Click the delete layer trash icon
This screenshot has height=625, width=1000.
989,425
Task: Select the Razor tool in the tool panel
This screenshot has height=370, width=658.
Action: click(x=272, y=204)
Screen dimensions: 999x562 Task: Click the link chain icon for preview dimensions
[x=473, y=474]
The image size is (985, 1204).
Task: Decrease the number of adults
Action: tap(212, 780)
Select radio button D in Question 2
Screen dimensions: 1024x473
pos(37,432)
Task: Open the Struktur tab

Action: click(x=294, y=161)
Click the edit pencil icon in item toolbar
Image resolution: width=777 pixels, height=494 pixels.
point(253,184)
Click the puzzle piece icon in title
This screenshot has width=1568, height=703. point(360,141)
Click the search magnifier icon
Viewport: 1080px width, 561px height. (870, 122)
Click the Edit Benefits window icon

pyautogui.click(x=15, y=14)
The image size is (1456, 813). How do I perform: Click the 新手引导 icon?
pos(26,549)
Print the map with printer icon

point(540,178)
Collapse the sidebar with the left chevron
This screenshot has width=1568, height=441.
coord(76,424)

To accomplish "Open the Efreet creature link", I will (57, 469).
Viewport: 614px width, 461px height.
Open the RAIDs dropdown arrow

------------

■ Instructions for the task
What lines in the listing include the string "Select"? Copy them out.

■ Result
Task: Select the Razor tool in the tool panel
Select radio button D in Question 2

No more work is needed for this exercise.